Berlin’s Templehof airport

And here’s one more NYT story worth noting, about Berlin’s Templehof airport.

The article notes the airport’s “magical” qualities; it definitely has an aura about it, but I’d say more eerie or uncanny. Definitely an unusual sense to have in an airport, which you expect to be more sterile, modern, and bland than a hospital.

Back in January we passed through Templehof on our way from Berlin to Nice, via Brussels on some weird Belgian airline. It was one of the only airlines running from that airport. We arrived for our 5pm flight at around 3pm, and it really seemed that the only other people in the airport were also there for that one flight. It was so eerily empty, it seemed photo-worthy:

Tempelhof, the quitest, smallest airport ever

The airport bar was called “The Airlift” commemorating that this was the West Berlin airport used for the Berlin Airlift.

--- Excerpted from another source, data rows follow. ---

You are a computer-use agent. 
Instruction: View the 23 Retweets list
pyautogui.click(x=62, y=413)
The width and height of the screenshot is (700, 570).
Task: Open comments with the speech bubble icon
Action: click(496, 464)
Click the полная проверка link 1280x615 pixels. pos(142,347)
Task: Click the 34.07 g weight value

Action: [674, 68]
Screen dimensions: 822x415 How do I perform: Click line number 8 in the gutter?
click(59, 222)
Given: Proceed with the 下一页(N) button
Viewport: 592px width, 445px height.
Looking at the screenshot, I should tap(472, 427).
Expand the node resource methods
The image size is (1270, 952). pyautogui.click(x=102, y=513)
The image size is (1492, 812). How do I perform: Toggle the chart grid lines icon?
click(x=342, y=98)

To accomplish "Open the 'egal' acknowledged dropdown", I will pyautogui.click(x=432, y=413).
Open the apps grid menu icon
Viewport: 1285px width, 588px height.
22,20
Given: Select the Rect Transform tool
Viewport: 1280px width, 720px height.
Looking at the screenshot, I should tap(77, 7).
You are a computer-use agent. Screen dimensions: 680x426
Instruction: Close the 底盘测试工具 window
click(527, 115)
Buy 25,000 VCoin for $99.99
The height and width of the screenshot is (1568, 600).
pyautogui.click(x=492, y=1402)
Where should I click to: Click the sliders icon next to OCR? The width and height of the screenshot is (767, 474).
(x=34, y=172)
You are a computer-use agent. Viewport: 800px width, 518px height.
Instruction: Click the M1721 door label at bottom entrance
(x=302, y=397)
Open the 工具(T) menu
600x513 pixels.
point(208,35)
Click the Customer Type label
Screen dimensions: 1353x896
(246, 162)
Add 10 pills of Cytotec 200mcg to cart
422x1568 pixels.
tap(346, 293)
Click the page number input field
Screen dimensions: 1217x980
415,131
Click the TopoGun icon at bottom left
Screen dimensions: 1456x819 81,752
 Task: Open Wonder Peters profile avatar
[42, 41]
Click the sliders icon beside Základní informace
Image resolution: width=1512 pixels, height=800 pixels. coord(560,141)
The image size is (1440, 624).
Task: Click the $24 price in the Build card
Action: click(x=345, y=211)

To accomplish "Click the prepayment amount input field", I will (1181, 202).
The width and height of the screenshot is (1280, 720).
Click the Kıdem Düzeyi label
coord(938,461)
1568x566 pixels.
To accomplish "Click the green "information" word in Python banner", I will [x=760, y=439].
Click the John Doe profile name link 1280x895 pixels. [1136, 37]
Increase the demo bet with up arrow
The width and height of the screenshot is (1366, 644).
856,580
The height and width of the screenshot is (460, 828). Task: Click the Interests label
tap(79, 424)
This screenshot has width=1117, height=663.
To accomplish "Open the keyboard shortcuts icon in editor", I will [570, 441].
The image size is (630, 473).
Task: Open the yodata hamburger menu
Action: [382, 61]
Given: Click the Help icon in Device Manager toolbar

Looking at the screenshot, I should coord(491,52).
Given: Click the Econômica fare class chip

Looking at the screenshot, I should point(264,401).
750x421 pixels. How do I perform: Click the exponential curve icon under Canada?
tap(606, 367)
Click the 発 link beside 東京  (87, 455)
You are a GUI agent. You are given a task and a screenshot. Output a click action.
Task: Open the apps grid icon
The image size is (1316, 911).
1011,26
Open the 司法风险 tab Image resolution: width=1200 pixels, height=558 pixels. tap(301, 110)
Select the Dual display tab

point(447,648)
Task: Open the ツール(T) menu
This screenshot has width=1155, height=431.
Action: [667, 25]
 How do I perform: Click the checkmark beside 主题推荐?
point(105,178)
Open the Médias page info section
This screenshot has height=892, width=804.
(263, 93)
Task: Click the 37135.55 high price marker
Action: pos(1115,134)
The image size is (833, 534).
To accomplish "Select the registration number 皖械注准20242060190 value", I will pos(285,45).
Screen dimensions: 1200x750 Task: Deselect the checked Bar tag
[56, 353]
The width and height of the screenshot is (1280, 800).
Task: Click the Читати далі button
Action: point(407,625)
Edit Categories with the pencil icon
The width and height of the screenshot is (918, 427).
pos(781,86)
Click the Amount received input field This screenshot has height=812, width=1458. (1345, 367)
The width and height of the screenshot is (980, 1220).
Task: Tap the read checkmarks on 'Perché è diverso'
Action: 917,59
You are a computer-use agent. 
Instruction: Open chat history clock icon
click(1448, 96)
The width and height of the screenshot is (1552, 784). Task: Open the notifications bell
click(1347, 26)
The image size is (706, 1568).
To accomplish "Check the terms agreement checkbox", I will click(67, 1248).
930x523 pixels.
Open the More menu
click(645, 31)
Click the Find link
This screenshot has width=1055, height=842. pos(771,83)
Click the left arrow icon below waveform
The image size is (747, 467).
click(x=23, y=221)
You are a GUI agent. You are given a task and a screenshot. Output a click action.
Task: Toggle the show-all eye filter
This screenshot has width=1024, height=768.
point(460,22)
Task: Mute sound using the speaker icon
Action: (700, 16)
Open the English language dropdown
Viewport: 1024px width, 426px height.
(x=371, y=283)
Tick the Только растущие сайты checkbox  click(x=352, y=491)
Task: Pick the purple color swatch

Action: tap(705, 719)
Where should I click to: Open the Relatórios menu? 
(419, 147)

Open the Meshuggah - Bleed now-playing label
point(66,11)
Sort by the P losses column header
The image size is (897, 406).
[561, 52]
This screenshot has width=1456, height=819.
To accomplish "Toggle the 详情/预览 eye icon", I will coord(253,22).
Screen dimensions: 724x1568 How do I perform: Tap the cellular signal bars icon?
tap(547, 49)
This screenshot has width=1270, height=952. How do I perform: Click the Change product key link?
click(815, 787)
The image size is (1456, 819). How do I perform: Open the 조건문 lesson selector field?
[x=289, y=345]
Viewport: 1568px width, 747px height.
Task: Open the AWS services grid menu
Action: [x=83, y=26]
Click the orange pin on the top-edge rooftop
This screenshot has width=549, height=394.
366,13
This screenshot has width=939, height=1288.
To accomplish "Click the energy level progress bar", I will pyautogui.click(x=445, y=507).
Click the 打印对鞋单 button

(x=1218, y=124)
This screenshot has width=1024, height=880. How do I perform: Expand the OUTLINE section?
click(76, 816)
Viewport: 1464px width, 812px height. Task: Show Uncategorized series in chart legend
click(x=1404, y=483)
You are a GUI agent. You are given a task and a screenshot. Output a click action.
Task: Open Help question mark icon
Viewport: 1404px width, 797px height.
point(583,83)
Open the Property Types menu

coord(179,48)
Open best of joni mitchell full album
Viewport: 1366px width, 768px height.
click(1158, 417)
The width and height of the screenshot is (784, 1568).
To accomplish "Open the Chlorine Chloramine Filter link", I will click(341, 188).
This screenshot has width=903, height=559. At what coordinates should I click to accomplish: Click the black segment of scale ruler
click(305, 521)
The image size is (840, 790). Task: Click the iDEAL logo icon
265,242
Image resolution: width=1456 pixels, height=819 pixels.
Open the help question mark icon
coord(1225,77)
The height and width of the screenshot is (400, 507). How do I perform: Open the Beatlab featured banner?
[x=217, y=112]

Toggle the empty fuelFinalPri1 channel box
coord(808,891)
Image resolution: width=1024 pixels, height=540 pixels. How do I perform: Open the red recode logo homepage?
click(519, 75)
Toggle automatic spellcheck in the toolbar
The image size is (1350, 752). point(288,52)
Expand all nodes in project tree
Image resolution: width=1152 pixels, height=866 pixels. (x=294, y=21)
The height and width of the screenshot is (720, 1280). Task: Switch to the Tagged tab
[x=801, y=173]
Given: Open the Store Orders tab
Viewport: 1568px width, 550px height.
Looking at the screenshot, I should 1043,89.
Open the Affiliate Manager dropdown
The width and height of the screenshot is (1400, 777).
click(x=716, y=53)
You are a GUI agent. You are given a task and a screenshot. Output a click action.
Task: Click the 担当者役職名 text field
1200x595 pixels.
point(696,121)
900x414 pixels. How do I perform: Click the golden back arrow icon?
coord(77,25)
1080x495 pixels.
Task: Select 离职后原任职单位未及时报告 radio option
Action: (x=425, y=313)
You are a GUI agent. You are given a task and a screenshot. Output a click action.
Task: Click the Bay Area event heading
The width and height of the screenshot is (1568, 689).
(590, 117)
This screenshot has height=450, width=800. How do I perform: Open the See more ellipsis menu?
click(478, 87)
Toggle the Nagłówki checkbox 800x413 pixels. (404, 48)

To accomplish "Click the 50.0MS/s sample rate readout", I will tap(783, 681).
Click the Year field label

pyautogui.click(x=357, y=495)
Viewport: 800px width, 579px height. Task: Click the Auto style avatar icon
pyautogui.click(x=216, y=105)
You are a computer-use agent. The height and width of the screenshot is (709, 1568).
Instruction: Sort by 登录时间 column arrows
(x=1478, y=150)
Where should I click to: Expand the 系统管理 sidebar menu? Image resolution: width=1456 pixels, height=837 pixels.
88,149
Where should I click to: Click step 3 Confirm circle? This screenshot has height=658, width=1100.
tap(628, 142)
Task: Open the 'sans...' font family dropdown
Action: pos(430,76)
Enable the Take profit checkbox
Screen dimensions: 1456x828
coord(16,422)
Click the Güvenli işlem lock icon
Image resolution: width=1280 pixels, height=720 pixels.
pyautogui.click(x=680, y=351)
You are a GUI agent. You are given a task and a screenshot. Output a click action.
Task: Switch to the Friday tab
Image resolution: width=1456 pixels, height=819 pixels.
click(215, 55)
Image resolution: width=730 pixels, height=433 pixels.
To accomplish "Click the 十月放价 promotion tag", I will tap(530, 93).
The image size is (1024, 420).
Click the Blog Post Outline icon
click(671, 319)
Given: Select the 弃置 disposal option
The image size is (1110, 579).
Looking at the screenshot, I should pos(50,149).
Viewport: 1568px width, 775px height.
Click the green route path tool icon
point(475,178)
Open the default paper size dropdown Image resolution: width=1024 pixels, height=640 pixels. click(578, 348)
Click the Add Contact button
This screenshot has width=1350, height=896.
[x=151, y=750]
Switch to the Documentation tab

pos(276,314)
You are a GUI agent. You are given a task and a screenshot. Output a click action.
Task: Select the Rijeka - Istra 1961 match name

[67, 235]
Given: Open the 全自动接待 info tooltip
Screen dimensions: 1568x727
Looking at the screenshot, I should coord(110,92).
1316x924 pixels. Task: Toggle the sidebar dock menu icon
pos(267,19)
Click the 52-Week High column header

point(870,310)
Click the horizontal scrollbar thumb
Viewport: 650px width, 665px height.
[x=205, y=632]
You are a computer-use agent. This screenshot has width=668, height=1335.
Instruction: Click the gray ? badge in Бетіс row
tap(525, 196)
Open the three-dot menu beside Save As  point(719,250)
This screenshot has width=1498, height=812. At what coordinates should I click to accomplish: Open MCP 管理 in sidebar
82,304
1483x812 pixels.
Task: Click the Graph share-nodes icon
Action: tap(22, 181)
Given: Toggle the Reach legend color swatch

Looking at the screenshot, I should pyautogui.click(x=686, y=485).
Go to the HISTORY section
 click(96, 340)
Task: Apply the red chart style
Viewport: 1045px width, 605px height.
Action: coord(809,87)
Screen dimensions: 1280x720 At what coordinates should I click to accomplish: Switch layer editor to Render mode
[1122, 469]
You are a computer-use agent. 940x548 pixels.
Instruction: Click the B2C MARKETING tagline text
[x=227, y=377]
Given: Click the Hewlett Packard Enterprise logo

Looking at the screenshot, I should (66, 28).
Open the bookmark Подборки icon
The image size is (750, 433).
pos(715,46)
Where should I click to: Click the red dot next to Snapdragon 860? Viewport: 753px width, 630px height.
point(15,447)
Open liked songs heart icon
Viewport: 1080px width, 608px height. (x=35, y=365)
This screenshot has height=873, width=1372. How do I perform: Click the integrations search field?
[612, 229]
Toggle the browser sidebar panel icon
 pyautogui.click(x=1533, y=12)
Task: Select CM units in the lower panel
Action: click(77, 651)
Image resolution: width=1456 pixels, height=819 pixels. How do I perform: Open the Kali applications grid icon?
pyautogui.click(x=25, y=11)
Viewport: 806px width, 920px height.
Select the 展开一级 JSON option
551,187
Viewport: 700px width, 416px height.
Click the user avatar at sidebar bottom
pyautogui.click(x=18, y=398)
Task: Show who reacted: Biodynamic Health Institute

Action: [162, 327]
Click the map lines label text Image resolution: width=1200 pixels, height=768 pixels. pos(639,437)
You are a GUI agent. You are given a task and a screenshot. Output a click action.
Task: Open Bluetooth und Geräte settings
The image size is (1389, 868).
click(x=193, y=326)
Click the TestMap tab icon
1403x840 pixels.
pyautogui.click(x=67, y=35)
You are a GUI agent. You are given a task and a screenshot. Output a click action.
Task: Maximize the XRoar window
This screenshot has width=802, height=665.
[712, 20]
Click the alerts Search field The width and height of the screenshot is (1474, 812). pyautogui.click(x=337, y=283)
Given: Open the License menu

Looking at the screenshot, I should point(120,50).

Much of Templehof’s infrastructure was built up by the Americans for the airlift. The NYT article posits that this historic association links the city’s feelings toward the airport to the city’s feelings toward America. Which are on an individual level more complicated than what you’d guess from just reading the papers. I remember our cab driver on the way to the airport was very chatty and wanted to practice his English (which I don’t think anybody has ever explicity said to me before). Turned out, his sister married an American soldier and moved to Erie, PA (which is just about an hour or so away from where my sister Abby lives). He was also a big fan of country music, and played in a band that played James Taylor and Garth Brooks covers in bars.